▸ **EXERCISE AIM**: Examine each line of the listing below. Copy those in which the string "with" appears.

▸ **INFORMATION SUPPLIED**:
· · ·
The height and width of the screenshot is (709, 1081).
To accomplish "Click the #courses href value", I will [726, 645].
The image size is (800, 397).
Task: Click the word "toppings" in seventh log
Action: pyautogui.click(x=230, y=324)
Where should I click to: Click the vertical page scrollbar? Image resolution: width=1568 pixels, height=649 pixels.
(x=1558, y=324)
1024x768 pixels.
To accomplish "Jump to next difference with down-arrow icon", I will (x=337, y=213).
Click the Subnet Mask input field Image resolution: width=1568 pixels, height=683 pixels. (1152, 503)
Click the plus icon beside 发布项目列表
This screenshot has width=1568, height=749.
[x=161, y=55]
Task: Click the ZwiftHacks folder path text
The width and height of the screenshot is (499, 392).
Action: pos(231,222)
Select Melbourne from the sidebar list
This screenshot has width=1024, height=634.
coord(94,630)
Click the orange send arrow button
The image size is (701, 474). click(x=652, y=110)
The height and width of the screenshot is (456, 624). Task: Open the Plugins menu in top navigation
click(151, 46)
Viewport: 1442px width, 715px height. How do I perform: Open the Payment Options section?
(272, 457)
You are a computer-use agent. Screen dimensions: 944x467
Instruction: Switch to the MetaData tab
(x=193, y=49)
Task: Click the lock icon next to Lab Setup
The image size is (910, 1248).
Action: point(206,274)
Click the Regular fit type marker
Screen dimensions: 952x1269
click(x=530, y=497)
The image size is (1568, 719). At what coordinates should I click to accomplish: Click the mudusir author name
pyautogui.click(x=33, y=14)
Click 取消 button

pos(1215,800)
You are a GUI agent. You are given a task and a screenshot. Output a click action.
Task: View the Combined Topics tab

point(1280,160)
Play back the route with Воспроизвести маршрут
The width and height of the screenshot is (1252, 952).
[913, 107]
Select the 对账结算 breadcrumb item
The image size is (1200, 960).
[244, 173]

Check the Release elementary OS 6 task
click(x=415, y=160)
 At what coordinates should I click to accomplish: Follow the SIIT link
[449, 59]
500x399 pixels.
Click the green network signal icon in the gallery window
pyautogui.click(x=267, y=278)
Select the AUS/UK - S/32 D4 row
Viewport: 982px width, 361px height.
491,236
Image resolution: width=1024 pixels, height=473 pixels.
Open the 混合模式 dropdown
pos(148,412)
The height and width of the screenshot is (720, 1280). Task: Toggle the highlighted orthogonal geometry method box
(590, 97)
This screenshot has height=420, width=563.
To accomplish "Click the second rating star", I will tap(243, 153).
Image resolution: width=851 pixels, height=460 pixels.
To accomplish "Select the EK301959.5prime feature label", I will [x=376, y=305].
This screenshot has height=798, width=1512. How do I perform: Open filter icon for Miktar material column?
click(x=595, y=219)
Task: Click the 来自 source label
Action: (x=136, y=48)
· · ·
▸ **ANSWER SECTION**:
To accomplish "Jump to next difference with down-arrow icon", I will (x=337, y=213).
Play back the route with Воспроизвести маршрут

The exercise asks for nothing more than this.